Cy Twombly: een spontaan schilderend dichter

 Cy Twombly: een spontaan schilderend dichter

Kenneth Garcia

Zonder titel door Cy Twombly, 2005, privé-verzameling

Persoonlijke perikelen van liefde, lust en verlies doordringen het poëtische repertoire van Cy Twombly. Als abstracte schilder die experimenteert, behoort hij tot een kritische generatie Amerikaanse kunstenaars, ingeklemd tussen het Abstract Expressionisme en de Pop Art. Zijn ritmische lyriek heeft sinds zijn debuut in de jaren 1950 een continentoverschrijdend publiek veroverd.

Cy Twombly's vroege leven

Cy Twombly in Grottaferrata , 1957

De in 1928 als Edwin Parker Twombly geboren kunstenaar had een typisch Amerikaanse opvoeding. Zijn vader werkte als atletiekdirecteur, gooide korte tijd voor de MLB en vestigde zich als een plaatselijke Virginia-persoonlijkheid. Twombly erfde zijn bijnaam van zijn vader, die Cy Young heette naar honkballegende Cyclone Young. Niettemin kwamen beide ouders van Twombly uit New England,waar hij tijdens zijn jeugd regelmatig naartoe ging.
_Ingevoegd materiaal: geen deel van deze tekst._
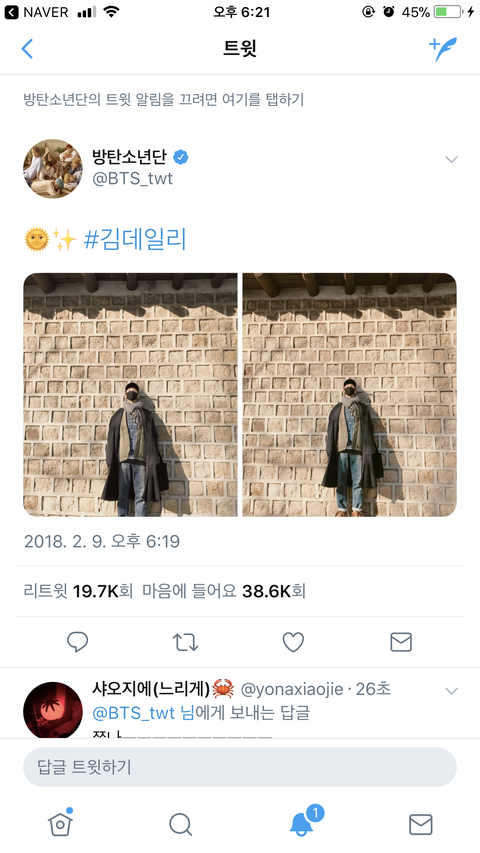
Task: Open notifications bell with badge
Action: (x=304, y=821)

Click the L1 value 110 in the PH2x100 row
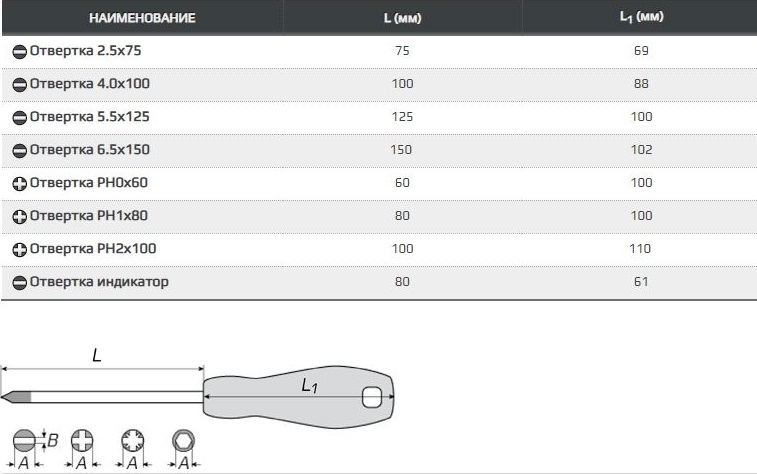(641, 249)
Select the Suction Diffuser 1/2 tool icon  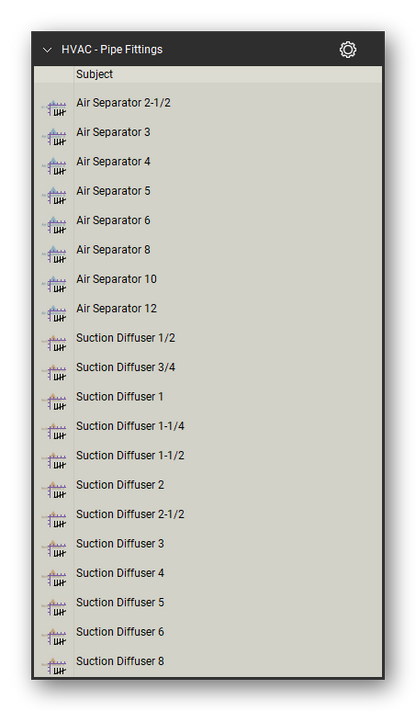click(x=54, y=343)

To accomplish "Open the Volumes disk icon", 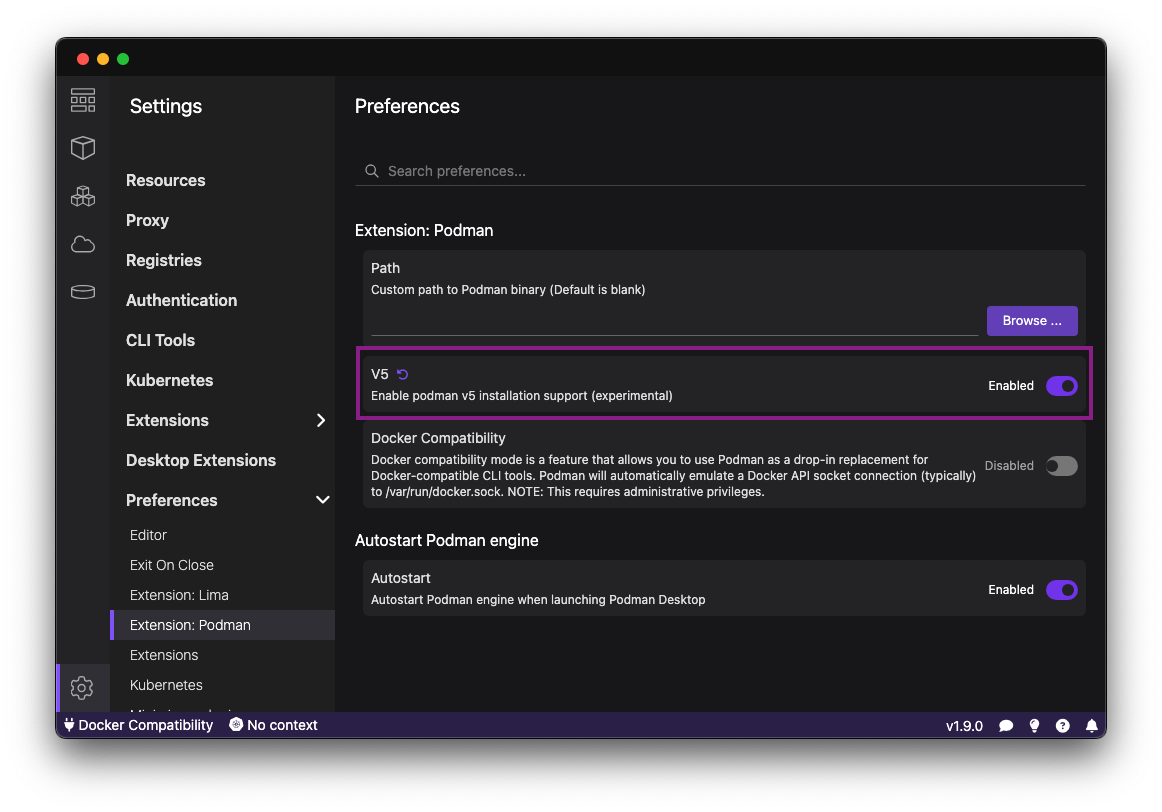I will click(83, 292).
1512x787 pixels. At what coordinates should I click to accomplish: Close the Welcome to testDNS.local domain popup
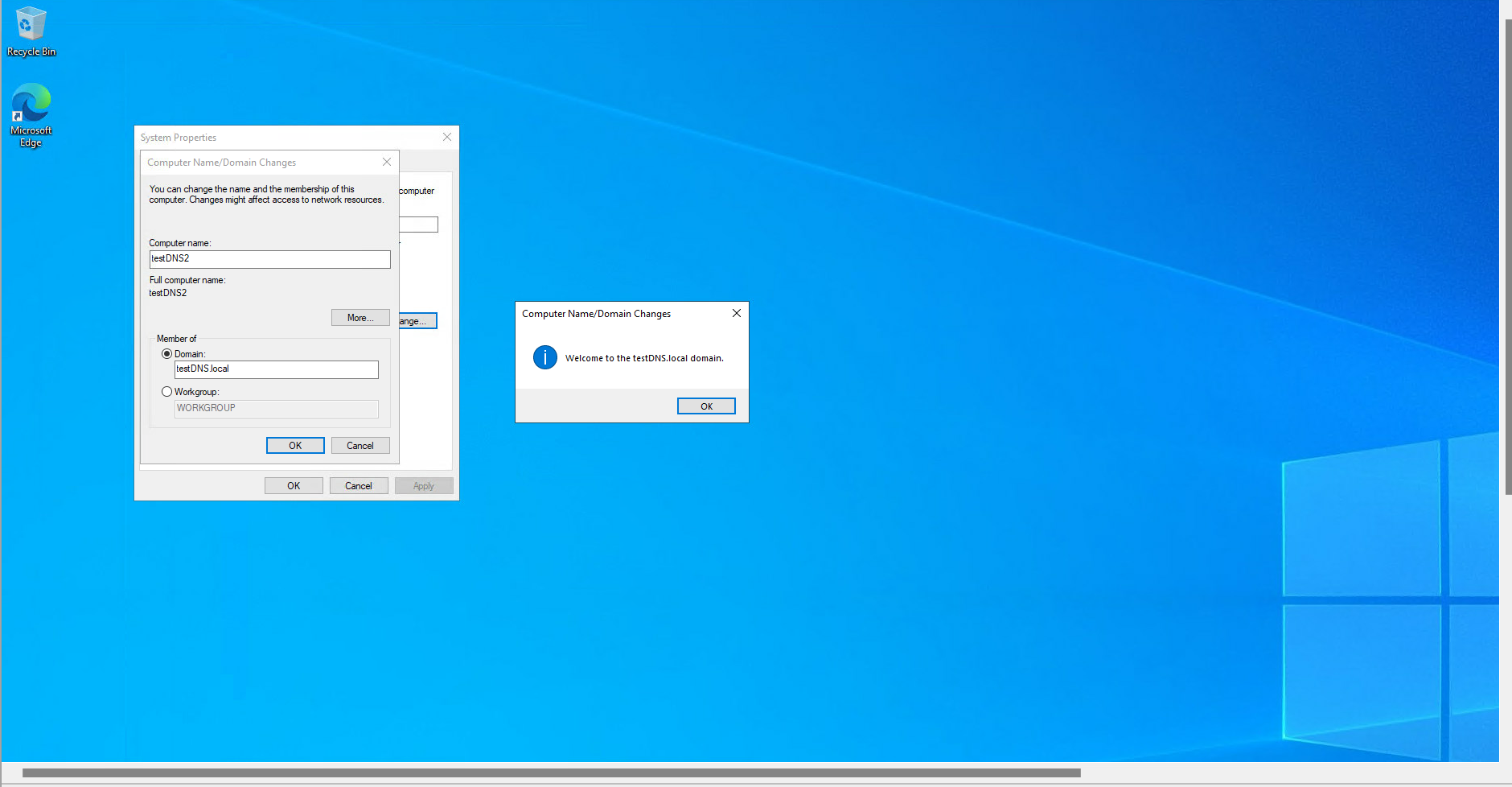[736, 313]

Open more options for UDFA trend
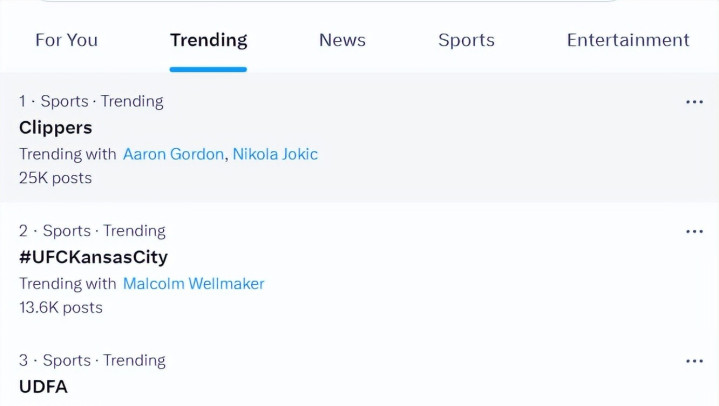pyautogui.click(x=694, y=361)
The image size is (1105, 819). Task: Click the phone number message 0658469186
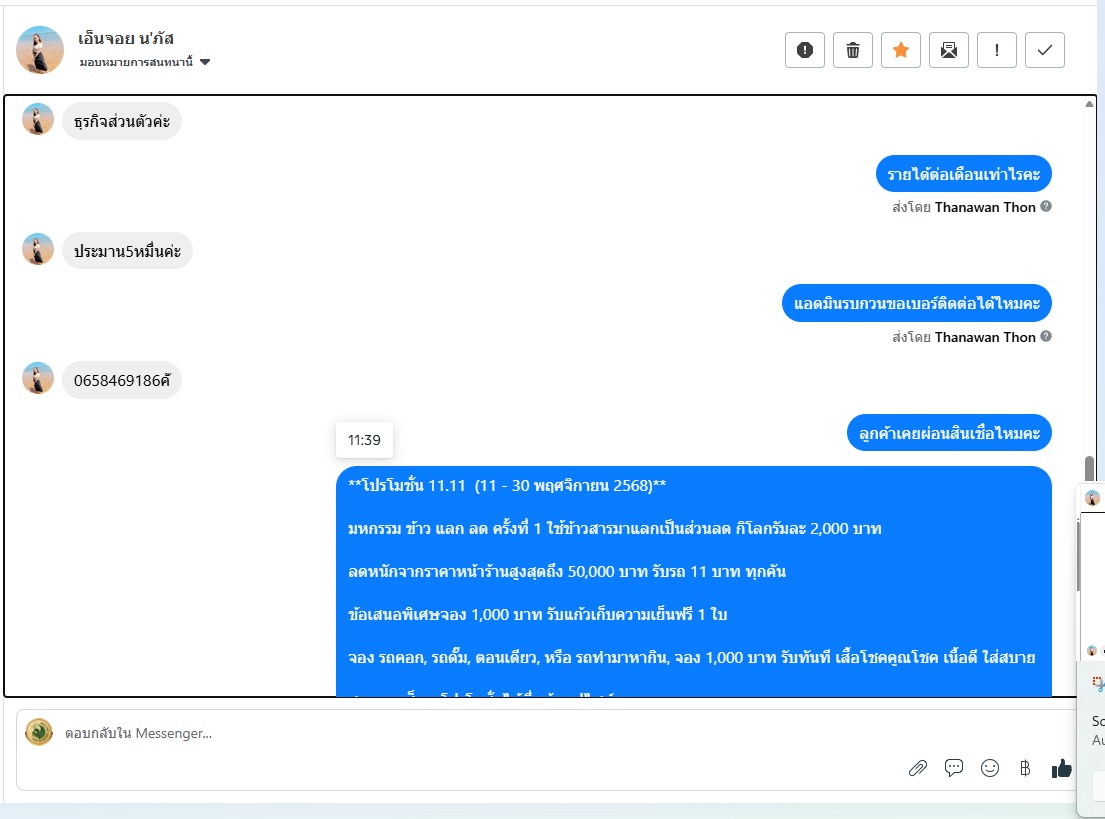pos(122,381)
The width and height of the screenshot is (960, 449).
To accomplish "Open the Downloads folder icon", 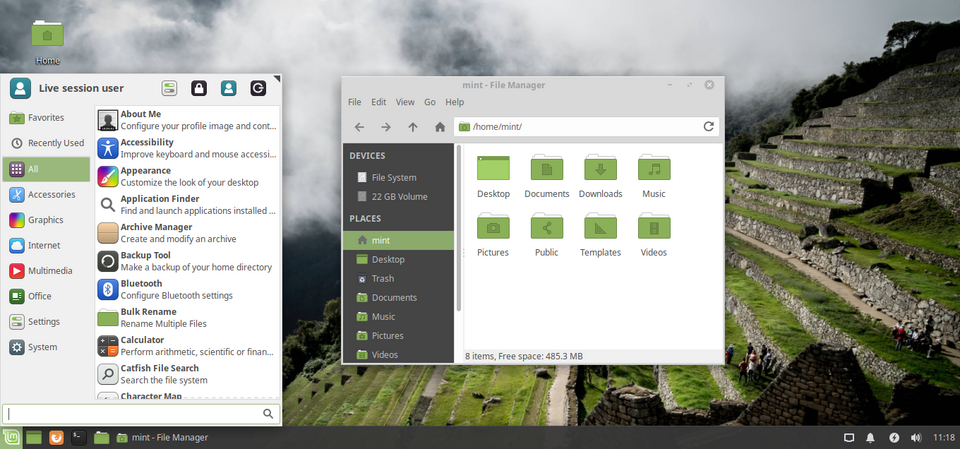I will (600, 177).
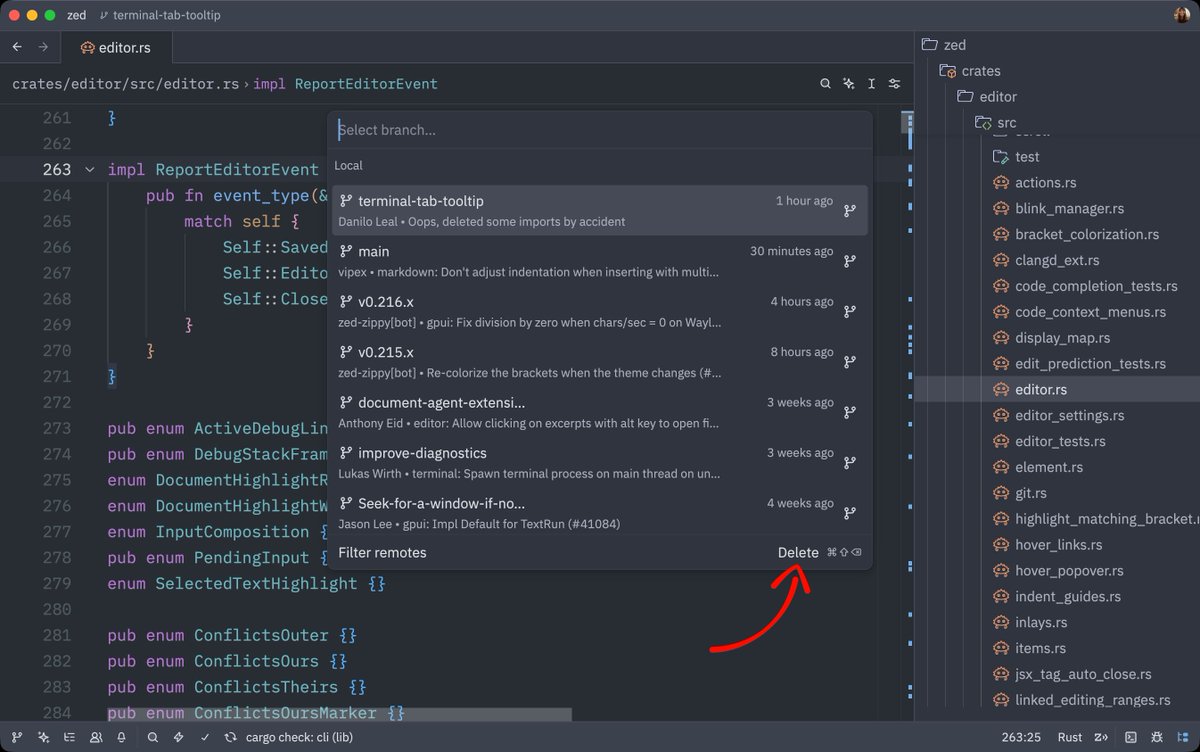Click the Zed edit prediction icon near Rust
Viewport: 1200px width, 752px height.
click(x=1102, y=737)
Ondanks deze banden met Massachusetts en Maine, verankerden zijn wortels in Lexington zijn zuidelijke identiteit nog lang nadat hij was vertrokken. Zijn ouders waren ook grote voorstanders van zijn kunstcarrière en voedden zijn bloeiende belangstelling vanaf zijn jeugd. Op twaalfjarige leeftijd begon Twombly te studeren bij de Catalaanse schilder Pierre Daura , een modernist wiens werk varieerde van abstract tot figuratief. Deze relatieSamen met twee andere lokale artiesten zou het duo later "The Rockbridge Group" worden genoemd, verwijzend naar de gedeelde inspiratie uit de nabijgelegen Blue Ridge Mountains.

Artistiek onderwijs

Min-OE door Cy Twombly, 1951, Gagosian Gallery

Cy Twombly bracht zijn vormingsjaren door tussen verschillende onderwijsinstellingen. Hij begon zijn formele opleiding aan The Boston MFA in 1947 en studeerde daarna nog een jaar aan de Washington and Lee University. In 1950 was hij naar New York City verhuisd om te studeren aan de Arts Student League, waar hij voor het eerst zijn naaste vertrouweling Robert Rauschenberg ontmoette. In New York nam Twombly ookinspiratie van de grondleggers van de stad, voornamelijk Jackson Pollock, Franz Kline en Robert Motherwell.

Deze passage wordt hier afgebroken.